Aber es kommt noch dicker: Journalisten sind sogar verpflichtet, sich all diese Programmanregungen, Meinungsäußerungen  und Drohungen anzuhören und sie bei ihrer Berichterstattung zu berücksichtigen! Ex CSU-Sprecher Hans-Michael Strepp hat durch seine fernmündliche Persönlichkeitsentfaltung beim ZDF (keine Ironie – der Begriff der Persönlichkeitsentfaltung geht wirklich so weit!) weder die Rechte anderer verletzt, noch hat er gegen die verfassungsmäßige Ordnung oder gar gegen das Sittengesetz verstoßen. Er durfte also anrufen. Und er durfte im Rahmen seiner staatsvertraglich vorgesehenen Programmanregung sogar „zu bedenken geben, dass es im Nachklapp Diskussionen geben könnte, wenn das ZDF im Alleingang“ vom SPD-Landesparteitag sende – und zwar selbst dann, wenn diese von ihm bestrittene Formulierung tatsächlich als Drohung zu verstehen gewesen sein sollte.

Kein Angriff auf die Pressefreiheit

Denn es ist mitnichten so, dass Journalisten als einziger Berufsgruppe auf der Welt pauschal nicht gedroht werden darf. Warum auch? Die Wunschvorstellung, dass die Pressefreiheit Journalisten einen Freiraum gewährt, in dem sie ohne jede äußere Beeinflussung tun und lassen können, was sie wollen, ist schlicht falsch. Sie findet in unserer Verfassung keine Grundlage. (Droh-)Anrufe in der Redaktion mögen lästig sein, sie mögen auch Eingriffe in die Pressefreiheit darstellen, aber es ist ein Missverständnis, dass sie damit auch gleich unzulässige Angriffe auf die Pressefreiheit sind.

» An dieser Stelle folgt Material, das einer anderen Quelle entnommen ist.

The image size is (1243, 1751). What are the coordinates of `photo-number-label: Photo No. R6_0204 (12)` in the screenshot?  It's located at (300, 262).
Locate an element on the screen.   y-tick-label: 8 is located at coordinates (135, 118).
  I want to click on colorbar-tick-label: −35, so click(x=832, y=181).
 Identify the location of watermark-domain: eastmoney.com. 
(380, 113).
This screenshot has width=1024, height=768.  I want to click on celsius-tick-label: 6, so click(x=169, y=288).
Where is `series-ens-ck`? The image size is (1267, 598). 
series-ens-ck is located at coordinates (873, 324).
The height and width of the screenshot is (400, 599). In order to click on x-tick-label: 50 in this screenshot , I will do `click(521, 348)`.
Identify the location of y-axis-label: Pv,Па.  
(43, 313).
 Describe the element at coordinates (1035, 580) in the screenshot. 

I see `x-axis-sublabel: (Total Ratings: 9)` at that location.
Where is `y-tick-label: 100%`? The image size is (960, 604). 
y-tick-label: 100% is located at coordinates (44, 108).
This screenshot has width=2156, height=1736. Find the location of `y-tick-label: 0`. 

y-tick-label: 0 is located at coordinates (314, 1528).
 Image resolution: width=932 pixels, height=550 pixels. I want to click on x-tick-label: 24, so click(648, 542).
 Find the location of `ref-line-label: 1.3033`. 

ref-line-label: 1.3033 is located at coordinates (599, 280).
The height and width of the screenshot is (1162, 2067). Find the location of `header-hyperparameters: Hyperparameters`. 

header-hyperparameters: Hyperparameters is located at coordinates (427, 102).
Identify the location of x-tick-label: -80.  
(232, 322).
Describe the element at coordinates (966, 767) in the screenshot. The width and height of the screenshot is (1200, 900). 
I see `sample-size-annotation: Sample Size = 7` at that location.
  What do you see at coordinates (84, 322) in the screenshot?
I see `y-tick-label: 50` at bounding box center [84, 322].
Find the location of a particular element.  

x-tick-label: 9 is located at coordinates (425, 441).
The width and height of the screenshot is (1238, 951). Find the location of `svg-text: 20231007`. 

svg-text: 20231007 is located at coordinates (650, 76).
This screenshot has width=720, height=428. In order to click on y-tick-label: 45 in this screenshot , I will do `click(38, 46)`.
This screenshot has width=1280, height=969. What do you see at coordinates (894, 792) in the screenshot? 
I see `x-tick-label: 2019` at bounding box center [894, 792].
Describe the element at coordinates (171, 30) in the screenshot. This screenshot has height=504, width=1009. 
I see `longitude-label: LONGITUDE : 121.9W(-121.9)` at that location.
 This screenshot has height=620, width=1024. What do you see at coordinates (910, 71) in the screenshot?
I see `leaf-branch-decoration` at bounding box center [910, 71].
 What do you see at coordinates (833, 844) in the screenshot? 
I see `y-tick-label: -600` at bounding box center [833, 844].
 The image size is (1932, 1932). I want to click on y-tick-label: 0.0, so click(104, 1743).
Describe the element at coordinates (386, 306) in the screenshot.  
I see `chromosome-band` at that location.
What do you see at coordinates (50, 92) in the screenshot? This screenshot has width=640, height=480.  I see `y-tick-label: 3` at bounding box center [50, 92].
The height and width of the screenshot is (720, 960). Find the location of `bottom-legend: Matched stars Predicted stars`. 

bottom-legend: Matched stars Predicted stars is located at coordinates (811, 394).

Ganz im Gegenteil gebietet es die journalistische Sorgfaltspflicht sogar, Bedenken von Bürgern, Unternehmen oder auch Politikern anzuhören, ernst zu nehmen und – wenn erforderlich – im Sinne des Anrufers zu berücksichtigen – und zwar selbst dann, wenn sie in Form einer Drohung vorgetragen werden. Tun Redaktionen das nicht, kann ihr Bericht möglicherweise schon aufgrund dieses Formfehlers gerichtlich verboten werden.

Beeinflussung ist legitim

Es ist also das gute Recht eines jeden Bürgers, Unternehmens oder Politikers, präventiv und reaktiv Einfluss auf journalistische Berichterstattung zu nehmen. Als Medienanwalt mache ich das für meine Mandanten jeden Tag. Es ist mein Job. Und auch Pressesprecher, die versuchen, Journalisten im Sinne ihrer Auftraggeber zu beeinflussen, machen einfach nur ihre Arbeit: Sie sprechen mit der Presse. Wenn sie das mit einem bestimmten Ziel tun, liegt das in der Natur der Sache.

Und wenn sie einmal etwas „nachdrücklicher“ werden, dann ist auch das das völlig in Ordnung. Der Redakteur muss dann entscheiden, wie er mit dieser „Druckbelastung“ umgeht, die nicht selten eher geheuchelt als tatsächlich empfunden wird. Die Beeinflussung von Journalisten darf nicht tabuisiert und zu einem „Medien-Skandal“ erklärt werden. Pressefreiheit und Meinungsvielfalt sind eher dann in Gefahr, wenn ein Pressesprecher sich nicht mehr traut, den eigenen Standpunkt klarzumachen. Wenn nötig auch mal mit Nachdruck.